What you need to do: From the line containing "Instruction: Click the" onward to the last line of the data below, copy each line exactly and add nothing.

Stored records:
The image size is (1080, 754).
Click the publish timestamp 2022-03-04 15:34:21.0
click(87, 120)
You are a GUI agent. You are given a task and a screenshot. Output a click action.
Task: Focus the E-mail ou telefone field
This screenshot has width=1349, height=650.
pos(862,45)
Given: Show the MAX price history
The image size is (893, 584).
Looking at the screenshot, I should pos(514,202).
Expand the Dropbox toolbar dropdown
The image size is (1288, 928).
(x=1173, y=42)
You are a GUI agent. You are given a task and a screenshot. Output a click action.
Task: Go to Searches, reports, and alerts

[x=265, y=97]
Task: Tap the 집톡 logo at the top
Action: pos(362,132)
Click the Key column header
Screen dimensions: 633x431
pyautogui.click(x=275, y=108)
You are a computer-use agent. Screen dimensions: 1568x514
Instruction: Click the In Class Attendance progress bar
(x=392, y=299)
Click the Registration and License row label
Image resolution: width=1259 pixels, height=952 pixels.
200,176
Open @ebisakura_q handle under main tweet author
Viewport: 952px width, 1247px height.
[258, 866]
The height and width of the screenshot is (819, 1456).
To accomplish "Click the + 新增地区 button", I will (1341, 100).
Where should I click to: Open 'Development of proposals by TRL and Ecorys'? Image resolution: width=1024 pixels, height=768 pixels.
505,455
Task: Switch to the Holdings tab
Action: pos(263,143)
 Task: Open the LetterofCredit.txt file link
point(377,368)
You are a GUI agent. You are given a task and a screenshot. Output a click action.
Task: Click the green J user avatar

Problem solution:
Instruction: Click the In Class Attendance progress bar
(x=392, y=299)
Click the Registration and License row label
Image resolution: width=1259 pixels, height=952 pixels.
200,176
Open @ebisakura_q handle under main tweet author
Viewport: 952px width, 1247px height.
[258, 866]
The height and width of the screenshot is (819, 1456).
To accomplish "Click the + 新增地区 button", I will (1341, 100).
Where should I click to: Open 'Development of proposals by TRL and Ecorys'? Image resolution: width=1024 pixels, height=768 pixels.
505,455
Task: Switch to the Holdings tab
Action: pos(263,143)
 Task: Open the LetterofCredit.txt file link
point(377,368)
You are a GUI agent. You are given a task and a screenshot. Output a click action.
Task: Click the green J user avatar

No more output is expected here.